In der Wetterau gab es schon viele Geldautomaten-Sprengungen. Wie schützen Sparkasse Oberhessen und Volksbank Mittelhessen ihre Automaten? Und wollen sie an ihnen festhalten?
Bislang sind wir relativ glimpflich davon gekommen: Die Sprengung unseres Geldautomaten in Butzbach im März 2022 ist bis jetzt die einzige geglückte Sprengung eines Automaten unseres Hauses. Das zeigt, dass unsere bereits Anfang 2022 ergriffenen Präventionsmaßnahmen Wirkung zeigen«, macht Erik Zimdars, Sprecher der Sparkasse Oberhessen, deutlich. In den vergangenen Jahren sind in der Wetterau jedoch zahlreiche Geldautomaten anderer Bankinstitute gesprengt oder aufgehebelt worden - worauf die Sparkasse mit der erwähnten Prävention reagiert hat.

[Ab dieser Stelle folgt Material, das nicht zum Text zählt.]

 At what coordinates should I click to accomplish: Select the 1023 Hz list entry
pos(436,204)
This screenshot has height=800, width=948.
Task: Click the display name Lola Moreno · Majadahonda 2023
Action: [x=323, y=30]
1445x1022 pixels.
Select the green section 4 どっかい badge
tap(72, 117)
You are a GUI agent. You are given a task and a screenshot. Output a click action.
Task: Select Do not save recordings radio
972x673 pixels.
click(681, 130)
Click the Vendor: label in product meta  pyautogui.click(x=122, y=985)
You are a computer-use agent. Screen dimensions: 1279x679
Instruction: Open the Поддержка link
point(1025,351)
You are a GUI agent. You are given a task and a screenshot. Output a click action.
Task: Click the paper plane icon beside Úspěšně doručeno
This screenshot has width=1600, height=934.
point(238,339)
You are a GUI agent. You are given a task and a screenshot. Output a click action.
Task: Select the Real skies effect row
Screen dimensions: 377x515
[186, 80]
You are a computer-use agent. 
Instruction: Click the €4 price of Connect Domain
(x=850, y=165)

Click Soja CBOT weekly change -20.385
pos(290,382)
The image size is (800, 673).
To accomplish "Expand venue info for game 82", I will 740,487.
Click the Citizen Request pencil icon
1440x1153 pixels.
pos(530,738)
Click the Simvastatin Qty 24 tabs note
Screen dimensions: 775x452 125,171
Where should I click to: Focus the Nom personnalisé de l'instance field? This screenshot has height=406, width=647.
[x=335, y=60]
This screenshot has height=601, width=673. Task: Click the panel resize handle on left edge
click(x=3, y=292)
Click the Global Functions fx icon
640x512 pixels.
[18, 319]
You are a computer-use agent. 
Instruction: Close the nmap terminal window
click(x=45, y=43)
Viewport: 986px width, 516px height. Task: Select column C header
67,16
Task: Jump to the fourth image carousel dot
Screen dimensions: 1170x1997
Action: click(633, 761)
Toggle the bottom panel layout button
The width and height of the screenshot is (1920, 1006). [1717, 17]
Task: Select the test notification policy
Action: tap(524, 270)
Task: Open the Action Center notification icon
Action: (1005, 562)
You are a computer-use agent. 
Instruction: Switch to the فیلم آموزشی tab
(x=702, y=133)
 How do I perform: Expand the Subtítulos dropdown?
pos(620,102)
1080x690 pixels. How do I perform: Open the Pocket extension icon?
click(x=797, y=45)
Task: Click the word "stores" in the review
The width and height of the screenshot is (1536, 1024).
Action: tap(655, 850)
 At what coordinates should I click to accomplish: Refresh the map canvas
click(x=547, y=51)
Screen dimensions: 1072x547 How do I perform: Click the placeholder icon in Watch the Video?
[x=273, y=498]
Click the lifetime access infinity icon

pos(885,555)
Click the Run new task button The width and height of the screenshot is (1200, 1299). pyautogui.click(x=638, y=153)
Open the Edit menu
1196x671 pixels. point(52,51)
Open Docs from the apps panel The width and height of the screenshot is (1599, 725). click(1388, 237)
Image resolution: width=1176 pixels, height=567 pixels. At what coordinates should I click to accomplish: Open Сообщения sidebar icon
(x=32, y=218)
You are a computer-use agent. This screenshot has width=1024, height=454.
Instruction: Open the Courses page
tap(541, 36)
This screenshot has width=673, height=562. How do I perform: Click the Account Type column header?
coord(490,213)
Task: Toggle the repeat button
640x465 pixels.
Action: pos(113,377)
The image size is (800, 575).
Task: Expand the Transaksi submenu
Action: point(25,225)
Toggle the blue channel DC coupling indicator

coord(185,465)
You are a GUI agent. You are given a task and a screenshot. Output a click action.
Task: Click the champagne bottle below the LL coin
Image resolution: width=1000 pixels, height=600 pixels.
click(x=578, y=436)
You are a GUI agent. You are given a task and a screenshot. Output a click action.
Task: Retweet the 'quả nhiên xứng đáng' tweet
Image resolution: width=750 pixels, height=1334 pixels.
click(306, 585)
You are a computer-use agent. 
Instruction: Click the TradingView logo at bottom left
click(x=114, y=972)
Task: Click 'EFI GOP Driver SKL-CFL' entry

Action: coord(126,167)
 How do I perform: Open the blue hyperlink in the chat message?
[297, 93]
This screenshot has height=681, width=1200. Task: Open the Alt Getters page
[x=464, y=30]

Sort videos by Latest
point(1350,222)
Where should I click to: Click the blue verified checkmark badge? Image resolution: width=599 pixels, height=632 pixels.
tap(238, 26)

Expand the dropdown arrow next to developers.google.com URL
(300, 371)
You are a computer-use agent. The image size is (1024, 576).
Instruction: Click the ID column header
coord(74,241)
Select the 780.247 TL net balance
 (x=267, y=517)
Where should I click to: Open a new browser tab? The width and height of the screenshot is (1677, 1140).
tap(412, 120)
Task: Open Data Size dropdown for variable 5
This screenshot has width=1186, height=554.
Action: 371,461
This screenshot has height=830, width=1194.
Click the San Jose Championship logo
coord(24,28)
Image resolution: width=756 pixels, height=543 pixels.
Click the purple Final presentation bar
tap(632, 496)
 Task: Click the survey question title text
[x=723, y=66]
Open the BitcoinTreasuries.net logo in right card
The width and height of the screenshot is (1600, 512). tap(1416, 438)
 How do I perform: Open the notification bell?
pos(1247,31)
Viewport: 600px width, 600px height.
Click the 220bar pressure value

Scheine einzufärben bringt nicht viel
Sie habe den Zugang zu allen SB-Bereichen zwischen Mitternacht und 5 Uhr eingeschränkt, erläutert Zimdars. »Wir kamen dabei den Empfehlungen der Ermittlungsbehörden nach und wollen verhindern, dass Unbeteiligte oder Anwohner zu Schaden kommen. Auch haben wir stets die Sicherheit unserer Geldautomaten im Auge und haben unsere Geräte mit diversen Sicherheits- und Alarmvorkehrungen ausgestattet und auch die Geldbestände der generell sinkenden Nachfrage nach Bargeld angepasst.«
Auch die Volksbank Mittelhessen tut viel, um der Gewalt Herr zu werden. So habe sie jüngst beschlossen, erneut einen sechsstelligen Betrag in die Sicherheit zu investieren, informiert Vorstandssprecher Dr. Lars Witteck. Die Volksbank setze vereinzelt auf Einfärbungen von Geldscheinen. »Allerdings gibt es gerade in Osteuropa einen Markt für dieses verfärbte Geld. Es wird dort sprichwörtlich gewaschen, 100 Euro kann man für 50 Euro verkaufen. Diese Maßnahme hilft also nur bedingt.«
Vernebelungs- und Lichteffekte
Neben nächtlichen Schließungen verspricht sich der Volksbank-Vorstand viel von Vernebelungs- und Lichteffekten. »Dann sehen die Verbrecher nichts mehr und finden das Geld nicht.« Sicherheitspersonal, wie es teils in anderen Ländern eingesetzt wird, hält Witteck für unpraktikabel. »Das hätte höhere Gebühren zur Folge. Das will ich unseren Kunden nicht antun.«
In Deutschland gibt es über 50 000 Geldautomaten. Die Volksbank Mittelhessen betreibt 180, die Sparkasse Oberhessen 81. Teilweise kooperiert Letztere mit den Genossenschaftsbanken der Region. »Unser gemeinsames Ziel ist es, ein flächendeckendes Automatennetz aufrecht zu erhalten und die Bargeldversorgung der Bevölkerung zu gewährleisten. In diesem Zusammenspiel unterhalten wir in nahezu allen Gemeinden einen Geldautomaten«, erläutert Erik Zimdars.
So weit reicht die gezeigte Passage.